上記の原則の例外に当たるケースとして、子どもが大学に進学する場合があります。
家庭裁判所の実務では、養育費を取り決める時点において、子どもがすでに大学に進学している場合、子どもの大学進学が決定している場合、子どもに大学進学の意思および能力があり、養育費の支払義務者において子どもが大学進学を了解している場合には、22歳に達した後の最初の3月(一般的な大学終了予定時期)を養育費の支払終期と判断します。
また、子どもがまだ幼いなど、将来的に大学に進学するかどうかが不明である場合には、夫婦双方の学歴、経済状況、社会的地位などの事情を踏まえ、子どもが大学に進学することが合理的と判断されれば、22歳に達した後の最初の3月を養育費の支払終期と判断します。
ただし、子どもが大学に進学するという想定であったものの、実際には高校卒業後に進学せずに就職した場合には、当然ながら高校を卒業した時点で養育費の支払義務は終了することとなります。
3 就学を終えても無収入または低収入の場合の養育費は?
子どもが高校を卒業するなど就学を終えても、無収入または低収入の場合があります。
このような場合に、養育費の支払義務が続くのか?という問題があります。
この点、子どもに稼働能力が十分にありながら、それに見合った就労をしないために無収入または低収入の場合には、就学を終えた時点で養育費の支払義務は終了します。
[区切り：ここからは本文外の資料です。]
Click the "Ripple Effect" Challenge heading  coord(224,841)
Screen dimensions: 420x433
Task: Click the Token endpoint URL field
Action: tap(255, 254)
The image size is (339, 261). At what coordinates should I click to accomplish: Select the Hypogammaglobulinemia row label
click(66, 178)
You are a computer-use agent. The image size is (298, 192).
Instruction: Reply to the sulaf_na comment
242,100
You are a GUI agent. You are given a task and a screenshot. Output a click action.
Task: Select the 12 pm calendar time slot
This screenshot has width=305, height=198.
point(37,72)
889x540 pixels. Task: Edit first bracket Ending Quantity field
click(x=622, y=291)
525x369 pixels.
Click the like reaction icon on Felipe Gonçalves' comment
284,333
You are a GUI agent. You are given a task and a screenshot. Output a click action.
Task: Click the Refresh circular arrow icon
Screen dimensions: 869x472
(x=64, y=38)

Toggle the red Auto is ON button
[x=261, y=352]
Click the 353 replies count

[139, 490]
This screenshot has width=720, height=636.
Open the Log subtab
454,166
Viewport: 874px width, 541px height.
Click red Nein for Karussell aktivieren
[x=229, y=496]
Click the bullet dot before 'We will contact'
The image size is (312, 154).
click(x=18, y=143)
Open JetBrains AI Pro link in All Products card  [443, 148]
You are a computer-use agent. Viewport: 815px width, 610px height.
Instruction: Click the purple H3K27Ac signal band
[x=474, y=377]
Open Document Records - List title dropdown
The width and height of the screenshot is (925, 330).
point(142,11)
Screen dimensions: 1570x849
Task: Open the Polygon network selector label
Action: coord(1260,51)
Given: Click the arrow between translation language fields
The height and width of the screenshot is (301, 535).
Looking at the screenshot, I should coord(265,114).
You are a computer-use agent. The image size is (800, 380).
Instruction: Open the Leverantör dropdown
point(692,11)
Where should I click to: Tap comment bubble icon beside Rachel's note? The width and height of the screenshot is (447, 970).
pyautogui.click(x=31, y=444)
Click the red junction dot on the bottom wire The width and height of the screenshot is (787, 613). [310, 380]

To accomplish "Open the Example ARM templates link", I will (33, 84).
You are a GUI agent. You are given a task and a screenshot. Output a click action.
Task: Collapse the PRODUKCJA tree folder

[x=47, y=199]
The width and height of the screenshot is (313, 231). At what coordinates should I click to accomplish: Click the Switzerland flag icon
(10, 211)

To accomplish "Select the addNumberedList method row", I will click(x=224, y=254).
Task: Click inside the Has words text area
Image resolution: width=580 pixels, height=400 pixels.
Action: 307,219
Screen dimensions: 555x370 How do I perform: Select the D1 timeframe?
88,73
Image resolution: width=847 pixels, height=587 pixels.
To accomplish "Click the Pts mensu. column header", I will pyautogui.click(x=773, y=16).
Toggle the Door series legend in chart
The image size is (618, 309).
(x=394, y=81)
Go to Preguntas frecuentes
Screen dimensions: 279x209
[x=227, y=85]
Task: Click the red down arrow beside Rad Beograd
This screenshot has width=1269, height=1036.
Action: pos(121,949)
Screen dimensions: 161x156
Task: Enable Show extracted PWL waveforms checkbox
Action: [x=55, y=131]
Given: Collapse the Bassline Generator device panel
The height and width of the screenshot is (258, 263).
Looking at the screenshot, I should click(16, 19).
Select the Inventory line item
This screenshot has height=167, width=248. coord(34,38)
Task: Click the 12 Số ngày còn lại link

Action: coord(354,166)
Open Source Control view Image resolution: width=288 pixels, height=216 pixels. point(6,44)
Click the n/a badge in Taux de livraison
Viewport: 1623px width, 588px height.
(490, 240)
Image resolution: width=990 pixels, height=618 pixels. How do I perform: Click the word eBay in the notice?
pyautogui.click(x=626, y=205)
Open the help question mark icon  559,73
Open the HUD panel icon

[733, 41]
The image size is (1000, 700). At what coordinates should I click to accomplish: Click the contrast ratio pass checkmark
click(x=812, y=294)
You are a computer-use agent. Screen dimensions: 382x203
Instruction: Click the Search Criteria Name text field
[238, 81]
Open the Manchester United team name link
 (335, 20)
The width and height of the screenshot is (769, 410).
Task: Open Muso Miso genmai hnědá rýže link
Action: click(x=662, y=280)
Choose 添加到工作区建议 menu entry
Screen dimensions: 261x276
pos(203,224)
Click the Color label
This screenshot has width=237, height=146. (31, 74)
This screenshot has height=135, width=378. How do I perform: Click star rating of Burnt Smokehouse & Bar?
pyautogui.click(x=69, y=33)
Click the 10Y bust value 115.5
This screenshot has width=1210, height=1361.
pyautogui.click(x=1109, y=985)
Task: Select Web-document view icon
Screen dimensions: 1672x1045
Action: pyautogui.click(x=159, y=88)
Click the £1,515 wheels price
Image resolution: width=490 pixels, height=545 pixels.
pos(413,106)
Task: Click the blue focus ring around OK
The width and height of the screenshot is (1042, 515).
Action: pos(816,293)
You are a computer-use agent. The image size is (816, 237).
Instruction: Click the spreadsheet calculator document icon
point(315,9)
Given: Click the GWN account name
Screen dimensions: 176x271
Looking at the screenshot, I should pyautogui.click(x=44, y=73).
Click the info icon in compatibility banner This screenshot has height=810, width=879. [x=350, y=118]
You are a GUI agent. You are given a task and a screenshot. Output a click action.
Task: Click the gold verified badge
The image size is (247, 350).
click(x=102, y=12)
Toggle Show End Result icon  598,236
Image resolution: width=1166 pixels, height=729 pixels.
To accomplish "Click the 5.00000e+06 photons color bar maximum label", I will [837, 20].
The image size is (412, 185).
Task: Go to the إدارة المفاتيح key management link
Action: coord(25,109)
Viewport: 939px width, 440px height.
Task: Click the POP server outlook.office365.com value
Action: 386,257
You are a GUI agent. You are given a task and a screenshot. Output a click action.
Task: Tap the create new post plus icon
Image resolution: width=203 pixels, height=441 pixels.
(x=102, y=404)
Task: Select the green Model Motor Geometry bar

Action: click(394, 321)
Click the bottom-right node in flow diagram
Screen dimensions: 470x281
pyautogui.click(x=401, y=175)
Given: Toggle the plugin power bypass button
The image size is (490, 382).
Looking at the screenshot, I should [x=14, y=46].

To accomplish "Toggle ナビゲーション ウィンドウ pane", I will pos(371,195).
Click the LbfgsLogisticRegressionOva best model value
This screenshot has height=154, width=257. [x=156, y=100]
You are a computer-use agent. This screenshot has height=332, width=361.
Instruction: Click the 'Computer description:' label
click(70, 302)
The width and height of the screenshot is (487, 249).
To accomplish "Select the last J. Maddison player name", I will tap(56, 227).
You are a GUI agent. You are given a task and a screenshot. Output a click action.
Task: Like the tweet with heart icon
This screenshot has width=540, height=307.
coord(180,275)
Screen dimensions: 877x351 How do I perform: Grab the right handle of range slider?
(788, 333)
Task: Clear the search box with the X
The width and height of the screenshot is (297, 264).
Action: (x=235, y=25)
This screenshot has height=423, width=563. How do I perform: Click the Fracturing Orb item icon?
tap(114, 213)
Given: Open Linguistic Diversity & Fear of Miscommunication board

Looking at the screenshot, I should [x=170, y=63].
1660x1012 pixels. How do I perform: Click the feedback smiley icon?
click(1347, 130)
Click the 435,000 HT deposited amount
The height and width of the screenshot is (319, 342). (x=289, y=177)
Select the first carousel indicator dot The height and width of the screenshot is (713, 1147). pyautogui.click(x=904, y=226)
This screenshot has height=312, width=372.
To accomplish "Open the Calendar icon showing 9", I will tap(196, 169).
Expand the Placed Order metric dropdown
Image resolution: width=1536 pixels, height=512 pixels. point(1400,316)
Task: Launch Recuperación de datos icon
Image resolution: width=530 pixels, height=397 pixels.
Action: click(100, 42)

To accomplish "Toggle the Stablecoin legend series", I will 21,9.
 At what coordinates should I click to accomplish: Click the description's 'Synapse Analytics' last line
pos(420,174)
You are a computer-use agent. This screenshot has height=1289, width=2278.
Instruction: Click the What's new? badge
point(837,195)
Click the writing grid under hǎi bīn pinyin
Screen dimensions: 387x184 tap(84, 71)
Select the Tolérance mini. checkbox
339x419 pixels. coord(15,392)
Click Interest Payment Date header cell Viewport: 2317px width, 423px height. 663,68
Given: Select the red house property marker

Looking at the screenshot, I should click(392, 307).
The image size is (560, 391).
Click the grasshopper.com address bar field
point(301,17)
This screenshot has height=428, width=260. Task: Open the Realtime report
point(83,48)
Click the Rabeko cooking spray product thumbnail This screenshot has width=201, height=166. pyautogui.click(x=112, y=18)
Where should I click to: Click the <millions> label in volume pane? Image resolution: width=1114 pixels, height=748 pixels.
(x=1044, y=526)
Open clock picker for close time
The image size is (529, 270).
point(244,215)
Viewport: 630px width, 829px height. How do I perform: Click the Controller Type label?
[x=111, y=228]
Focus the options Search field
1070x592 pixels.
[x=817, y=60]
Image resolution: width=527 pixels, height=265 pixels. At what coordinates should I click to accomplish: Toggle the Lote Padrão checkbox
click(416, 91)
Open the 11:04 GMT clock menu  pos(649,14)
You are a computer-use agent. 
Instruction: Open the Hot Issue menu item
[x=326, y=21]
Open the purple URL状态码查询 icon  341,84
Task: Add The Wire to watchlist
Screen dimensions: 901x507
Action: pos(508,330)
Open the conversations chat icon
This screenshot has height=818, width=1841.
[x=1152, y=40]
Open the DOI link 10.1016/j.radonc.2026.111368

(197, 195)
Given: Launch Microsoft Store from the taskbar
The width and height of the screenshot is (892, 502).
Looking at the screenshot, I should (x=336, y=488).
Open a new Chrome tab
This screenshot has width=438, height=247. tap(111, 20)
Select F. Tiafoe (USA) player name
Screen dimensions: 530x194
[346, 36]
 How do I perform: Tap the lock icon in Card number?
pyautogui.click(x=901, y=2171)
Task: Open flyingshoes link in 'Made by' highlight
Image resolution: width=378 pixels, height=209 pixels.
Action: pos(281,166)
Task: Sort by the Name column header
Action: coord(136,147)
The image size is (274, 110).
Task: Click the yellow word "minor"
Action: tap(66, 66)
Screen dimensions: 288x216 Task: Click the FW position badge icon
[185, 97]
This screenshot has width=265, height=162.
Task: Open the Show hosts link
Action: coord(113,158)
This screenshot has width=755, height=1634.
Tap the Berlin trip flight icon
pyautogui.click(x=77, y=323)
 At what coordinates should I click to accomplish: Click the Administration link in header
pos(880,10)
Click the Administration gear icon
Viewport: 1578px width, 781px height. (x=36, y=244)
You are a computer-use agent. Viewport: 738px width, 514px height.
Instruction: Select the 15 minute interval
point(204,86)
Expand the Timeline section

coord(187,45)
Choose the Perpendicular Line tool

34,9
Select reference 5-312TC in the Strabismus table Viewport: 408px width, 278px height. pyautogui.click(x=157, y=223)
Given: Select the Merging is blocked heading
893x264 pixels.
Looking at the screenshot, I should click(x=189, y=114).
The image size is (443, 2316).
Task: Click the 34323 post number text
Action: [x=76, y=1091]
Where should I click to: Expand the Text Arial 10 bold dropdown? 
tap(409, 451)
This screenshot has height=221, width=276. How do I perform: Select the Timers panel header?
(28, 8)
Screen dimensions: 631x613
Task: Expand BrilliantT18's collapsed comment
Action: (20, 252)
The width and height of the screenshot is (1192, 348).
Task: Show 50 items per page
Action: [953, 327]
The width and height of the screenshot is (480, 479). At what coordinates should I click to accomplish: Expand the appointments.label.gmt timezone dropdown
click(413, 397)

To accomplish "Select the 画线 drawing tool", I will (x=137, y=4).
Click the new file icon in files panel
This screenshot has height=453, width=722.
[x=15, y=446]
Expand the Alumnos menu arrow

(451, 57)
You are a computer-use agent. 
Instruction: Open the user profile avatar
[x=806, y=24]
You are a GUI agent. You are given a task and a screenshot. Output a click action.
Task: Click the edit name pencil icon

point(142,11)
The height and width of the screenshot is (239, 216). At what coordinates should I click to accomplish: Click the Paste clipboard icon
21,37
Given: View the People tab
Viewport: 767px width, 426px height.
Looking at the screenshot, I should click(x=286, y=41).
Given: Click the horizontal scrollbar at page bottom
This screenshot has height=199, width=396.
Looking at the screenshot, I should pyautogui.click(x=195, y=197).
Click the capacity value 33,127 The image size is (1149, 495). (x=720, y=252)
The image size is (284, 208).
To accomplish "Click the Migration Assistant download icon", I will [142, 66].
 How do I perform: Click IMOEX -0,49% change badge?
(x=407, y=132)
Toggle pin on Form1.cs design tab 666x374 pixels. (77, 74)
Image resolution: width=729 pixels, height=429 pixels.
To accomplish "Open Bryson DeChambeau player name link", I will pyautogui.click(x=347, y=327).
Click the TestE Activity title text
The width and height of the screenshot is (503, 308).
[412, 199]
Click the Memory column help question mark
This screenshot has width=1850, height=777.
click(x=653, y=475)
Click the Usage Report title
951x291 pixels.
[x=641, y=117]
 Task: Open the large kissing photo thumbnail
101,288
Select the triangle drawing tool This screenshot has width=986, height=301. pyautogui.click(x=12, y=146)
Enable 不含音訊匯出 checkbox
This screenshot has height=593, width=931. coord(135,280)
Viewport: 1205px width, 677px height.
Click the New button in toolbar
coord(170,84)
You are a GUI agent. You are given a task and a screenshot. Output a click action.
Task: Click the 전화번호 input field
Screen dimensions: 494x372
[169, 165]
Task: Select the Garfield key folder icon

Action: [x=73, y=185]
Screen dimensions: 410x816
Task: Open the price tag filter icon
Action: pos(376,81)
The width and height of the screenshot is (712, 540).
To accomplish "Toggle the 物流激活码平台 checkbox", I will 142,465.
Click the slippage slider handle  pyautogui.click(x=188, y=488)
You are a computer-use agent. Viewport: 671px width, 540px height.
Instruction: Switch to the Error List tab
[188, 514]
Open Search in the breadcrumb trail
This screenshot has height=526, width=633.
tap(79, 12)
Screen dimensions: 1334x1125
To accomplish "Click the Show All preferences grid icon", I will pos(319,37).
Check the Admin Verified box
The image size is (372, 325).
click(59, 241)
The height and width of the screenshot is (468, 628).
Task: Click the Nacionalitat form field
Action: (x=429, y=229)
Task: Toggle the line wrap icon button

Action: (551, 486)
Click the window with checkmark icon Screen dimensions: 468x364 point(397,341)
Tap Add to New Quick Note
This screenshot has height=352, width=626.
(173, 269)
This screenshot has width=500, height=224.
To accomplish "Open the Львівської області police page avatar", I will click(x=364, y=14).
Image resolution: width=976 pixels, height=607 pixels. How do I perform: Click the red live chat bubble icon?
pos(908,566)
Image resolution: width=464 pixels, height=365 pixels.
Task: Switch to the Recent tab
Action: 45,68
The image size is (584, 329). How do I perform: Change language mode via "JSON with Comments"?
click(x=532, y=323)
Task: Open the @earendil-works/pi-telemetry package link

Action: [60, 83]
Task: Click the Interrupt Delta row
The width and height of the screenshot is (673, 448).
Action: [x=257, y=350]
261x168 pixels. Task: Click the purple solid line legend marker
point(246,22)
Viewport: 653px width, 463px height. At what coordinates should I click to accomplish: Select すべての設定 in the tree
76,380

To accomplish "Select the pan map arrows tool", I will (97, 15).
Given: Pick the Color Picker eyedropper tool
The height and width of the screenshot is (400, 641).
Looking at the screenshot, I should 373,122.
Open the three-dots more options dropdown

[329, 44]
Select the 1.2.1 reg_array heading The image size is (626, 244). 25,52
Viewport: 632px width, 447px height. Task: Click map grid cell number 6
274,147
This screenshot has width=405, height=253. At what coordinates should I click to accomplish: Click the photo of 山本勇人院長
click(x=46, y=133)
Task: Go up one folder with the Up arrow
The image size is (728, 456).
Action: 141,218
一方で、病気や障害のために就労できず無収入である場合や、障害者雇用で就職したものの低収入(自分の生活費を賄うには足りない収入)である場合には、就学を終えた後も20歳程度まで養育費の支払義務が継続するものと判断される可能性があります。
ただし、20歳を超えた子どもについては、基本的には自助の原則が妥当します。
そのため、いつまでも養育費の支払義務が継続するわけではありません。
4 養育費の支払期間の延長
夫婦が離婚時には養育費の支払を「子が20歳に達する月まで」と定めたところ、その後子どもが大学に進学した場合には、養育費の支払を大学卒業まで延長できるのでしょうか?
この点、当事者(父母)間の話し合いにより解決できるのであれば問題ありませんが、合意に至らない場合の家庭裁判所の判断基準は、以下のとおりです。
まず、養育費の取り決めをした時点において、子どもが大学に進学するかどうかが不明であったのであれば、事情変更を理由に養育費の支払期間の延長が認められる可能性があります。
そして、養育費の支払期間の延長が認められるのは、当事者双方(父母)の学歴、経済状況、社会的地位などの事情を踏まえ、子どもが大学に進学することが合理的と言える場合となります。